The sapper team that arrived the next morning, having inspected the car, reassured the local authorities, stating that the "explosive device" was not really such, but immediately shocked them with the message that a large amount of radiation hazardous materials had been found in the car.

During interrogations, David was stubbornly silent. Only at the end of November did he tell the investigation about the secrets of his mother's barn. All this time, David's father and mother, frightened by the thought that their houses could be confiscated by the police, were engaged in the destruction of evidence. The barn was cleared of any "garbage" and instantly filled with vegetables. Only the high level of radiation, more than 1000 times higher than the background level, now reminded of its former contents. Which was registered by representatives of the FBI who visited him on November 29. Nearly a year after David's arrest, EPA officials secured a court order to demolish the barn. Its dismantling and disposal at a radioactive waste dump in the Great Salt Lake area cost the parents of the "radioactive boy scout" $ 60,000.

After the destruction of the barn, David fell into a deep depression. All his work went down the drain, as they say. Members of his Boy Scout troop refused to give him Eagle, saying that his experiments were not at all useful to people. An atmosphere of suspicion and hostility reigned around him. Relations with parents after paying the fine deteriorated hopelessly. After David graduated from college, his father gave his son a new ultimatum: either he goes to serve in the Armed Forces, or he is kicked out of the house.

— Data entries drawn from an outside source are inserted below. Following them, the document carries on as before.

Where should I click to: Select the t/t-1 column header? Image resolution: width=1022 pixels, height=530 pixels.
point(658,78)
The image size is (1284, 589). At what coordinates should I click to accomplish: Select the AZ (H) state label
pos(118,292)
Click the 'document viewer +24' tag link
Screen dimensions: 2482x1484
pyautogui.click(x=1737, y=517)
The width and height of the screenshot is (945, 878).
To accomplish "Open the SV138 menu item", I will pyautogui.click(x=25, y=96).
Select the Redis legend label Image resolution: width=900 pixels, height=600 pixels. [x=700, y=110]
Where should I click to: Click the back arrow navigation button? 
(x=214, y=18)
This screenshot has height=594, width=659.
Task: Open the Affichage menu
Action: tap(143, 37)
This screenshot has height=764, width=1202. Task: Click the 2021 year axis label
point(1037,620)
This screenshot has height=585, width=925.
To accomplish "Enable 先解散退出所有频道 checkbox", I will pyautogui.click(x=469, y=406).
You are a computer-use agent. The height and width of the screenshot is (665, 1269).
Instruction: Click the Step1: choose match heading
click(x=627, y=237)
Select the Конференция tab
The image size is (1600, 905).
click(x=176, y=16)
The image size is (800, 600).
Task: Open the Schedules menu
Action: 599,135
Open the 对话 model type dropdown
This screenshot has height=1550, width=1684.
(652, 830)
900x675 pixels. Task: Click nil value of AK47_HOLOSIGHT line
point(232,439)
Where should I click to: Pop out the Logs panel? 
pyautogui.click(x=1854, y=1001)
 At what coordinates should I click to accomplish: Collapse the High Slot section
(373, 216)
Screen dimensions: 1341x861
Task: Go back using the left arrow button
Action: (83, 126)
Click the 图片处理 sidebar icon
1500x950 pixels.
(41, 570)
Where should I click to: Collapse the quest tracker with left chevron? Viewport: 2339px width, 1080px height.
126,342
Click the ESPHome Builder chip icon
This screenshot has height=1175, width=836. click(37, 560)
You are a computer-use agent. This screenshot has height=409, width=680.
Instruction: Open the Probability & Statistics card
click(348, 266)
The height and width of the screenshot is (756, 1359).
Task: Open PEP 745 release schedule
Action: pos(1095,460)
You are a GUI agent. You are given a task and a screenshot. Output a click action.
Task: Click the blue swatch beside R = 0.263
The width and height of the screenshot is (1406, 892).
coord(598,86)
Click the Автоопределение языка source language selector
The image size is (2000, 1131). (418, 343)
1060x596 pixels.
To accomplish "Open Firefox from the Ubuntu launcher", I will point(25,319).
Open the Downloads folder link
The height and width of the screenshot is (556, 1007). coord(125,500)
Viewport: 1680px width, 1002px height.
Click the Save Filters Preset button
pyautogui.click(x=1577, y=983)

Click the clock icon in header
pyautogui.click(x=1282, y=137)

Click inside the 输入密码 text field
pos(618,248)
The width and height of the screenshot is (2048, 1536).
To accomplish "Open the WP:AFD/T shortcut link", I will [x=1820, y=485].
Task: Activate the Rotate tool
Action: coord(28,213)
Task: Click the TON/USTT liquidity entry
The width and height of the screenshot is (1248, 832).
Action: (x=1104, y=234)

David Hahn is currently serving as a sergeant on the US Navy's nuclear-powered aircraft carrier Enterprise. True, he is not allowed near a nuclear reactor, in memory of past merits and in order to avoid possible troubles. On the shelf in his cockpit are books on steroids, melanin, genetics, antioxidants, nuclear reactors, amino acids, and criminal law. "I'm sure that with my experiments I took no more than five years of my life," he says from time to time to journalists who visit him. "Therefore, I still have time to do something useful for people."